Our goal is to make the best possible wine for the vintage and vineyard, at every price point. Sandrone wines are generally all made in the same way, no matter if it is an inexpensive Dolcetto or the flagship Cannubi Boschis Barolo. The winemaking at Sandrone is a combination of traditional methods and modern techniques. In the vineyards, the grapes are all treated and cared for the same way, and yields are kept roughly consistent. Broadly speaking, the different wines undergo the same processes and winemaking techniques in the cantina.

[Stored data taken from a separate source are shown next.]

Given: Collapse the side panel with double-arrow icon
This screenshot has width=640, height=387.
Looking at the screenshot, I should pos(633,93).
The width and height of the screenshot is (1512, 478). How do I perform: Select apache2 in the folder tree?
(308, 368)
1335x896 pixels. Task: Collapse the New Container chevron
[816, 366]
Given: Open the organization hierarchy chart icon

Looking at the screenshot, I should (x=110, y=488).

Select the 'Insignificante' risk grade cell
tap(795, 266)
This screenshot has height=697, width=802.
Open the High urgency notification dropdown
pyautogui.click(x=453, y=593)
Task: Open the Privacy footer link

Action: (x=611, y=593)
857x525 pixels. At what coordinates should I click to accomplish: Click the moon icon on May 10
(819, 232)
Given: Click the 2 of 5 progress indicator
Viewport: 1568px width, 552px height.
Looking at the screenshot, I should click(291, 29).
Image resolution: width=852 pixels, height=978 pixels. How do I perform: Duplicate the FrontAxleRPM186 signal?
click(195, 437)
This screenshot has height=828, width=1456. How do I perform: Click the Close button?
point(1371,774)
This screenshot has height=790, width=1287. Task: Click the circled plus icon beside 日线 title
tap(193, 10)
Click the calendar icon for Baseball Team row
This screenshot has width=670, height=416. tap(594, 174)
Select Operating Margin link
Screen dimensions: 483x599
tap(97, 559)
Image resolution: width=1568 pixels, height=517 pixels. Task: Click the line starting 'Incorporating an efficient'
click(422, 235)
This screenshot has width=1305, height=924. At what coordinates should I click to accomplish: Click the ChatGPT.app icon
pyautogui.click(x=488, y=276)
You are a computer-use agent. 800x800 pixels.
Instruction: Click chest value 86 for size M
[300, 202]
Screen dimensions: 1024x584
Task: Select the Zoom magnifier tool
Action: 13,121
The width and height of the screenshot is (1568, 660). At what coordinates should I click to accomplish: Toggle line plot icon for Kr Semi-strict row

Any variability, for example, is in the type and length of oak treatment, maceration time and age before releasing to market.
Luciano wants his winemaking techniques used to be as consistent as possible from year to year so as to make the hand of the winemaker less apparent. He believes that this leads to a more honest representation of the wine’s qualities from year to year: the wine will better reflect individual terroirs and vintages when the techniques used in the vineyards and cellars are broadly uniform.
For more information on Viticulture, click here.
The estate farms 27 hectares of vines, of which 75% are owned and the rest under long-term contract. Sandrone buys no grapes farmed by others! This approach insures the consistent excellence of the fruit from vintage to vintage.
Modern and Traditional
Much ink has been spilled over the divide between modern and traditional winemaking in Barolo over the last 20 years. Luciano uses practices from both schools of thought, not wanting to limit himself to just one way of working.